*What you will do*. Which lines below include "computer"? Copy them all.

(Beginning of Material for this task)

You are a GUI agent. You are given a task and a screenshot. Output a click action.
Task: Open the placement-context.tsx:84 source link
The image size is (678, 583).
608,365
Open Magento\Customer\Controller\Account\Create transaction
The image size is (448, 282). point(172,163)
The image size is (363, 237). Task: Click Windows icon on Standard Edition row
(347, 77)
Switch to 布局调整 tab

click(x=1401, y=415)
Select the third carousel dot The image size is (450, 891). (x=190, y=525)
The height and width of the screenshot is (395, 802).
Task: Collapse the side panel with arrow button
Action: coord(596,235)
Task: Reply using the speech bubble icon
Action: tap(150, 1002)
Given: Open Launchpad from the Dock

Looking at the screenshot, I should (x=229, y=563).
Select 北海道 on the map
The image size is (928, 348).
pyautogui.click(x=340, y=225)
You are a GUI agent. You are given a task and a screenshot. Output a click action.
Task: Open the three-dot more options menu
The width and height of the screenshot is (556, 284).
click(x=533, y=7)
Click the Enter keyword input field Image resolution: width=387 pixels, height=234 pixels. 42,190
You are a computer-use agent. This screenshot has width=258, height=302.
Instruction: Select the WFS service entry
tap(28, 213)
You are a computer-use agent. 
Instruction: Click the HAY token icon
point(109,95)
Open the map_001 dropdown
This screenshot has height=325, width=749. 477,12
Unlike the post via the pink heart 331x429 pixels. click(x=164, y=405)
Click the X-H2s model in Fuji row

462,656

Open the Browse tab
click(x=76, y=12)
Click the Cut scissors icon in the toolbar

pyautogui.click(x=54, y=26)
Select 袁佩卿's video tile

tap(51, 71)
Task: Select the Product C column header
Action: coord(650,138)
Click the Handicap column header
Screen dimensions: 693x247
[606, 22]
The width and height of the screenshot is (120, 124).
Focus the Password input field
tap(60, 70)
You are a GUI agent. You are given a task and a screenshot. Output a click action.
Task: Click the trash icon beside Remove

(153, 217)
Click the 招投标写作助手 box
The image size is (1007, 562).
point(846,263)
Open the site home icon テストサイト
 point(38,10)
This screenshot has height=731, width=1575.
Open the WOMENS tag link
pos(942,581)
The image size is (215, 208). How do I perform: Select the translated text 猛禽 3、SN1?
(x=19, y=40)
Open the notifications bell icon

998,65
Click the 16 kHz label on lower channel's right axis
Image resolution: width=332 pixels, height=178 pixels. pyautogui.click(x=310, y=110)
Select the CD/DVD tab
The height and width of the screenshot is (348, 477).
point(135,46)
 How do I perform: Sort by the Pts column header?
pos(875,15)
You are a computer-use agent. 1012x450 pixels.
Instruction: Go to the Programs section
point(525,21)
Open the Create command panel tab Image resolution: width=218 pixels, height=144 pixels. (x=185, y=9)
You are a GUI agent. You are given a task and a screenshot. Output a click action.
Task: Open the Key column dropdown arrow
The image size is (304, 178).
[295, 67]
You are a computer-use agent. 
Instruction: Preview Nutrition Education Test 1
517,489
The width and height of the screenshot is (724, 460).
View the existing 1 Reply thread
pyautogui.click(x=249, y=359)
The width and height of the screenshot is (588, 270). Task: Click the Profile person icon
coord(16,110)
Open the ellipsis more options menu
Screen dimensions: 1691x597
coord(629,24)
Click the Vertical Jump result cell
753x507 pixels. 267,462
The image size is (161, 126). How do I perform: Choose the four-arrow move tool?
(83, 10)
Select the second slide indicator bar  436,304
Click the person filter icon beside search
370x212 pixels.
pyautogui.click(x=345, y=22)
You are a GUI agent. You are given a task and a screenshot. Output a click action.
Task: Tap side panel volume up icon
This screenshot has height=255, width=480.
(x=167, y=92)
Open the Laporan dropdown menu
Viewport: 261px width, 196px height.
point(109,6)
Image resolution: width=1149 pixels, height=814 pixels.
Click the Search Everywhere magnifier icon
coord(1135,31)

(End of Material for this task)

*Reply*.
You are a computer-use agent. This screenshot has width=258, height=302.
You are a computer-use agent. 
You are a computer-use agent. 1012x450 pixels.
You are a computer-use agent. 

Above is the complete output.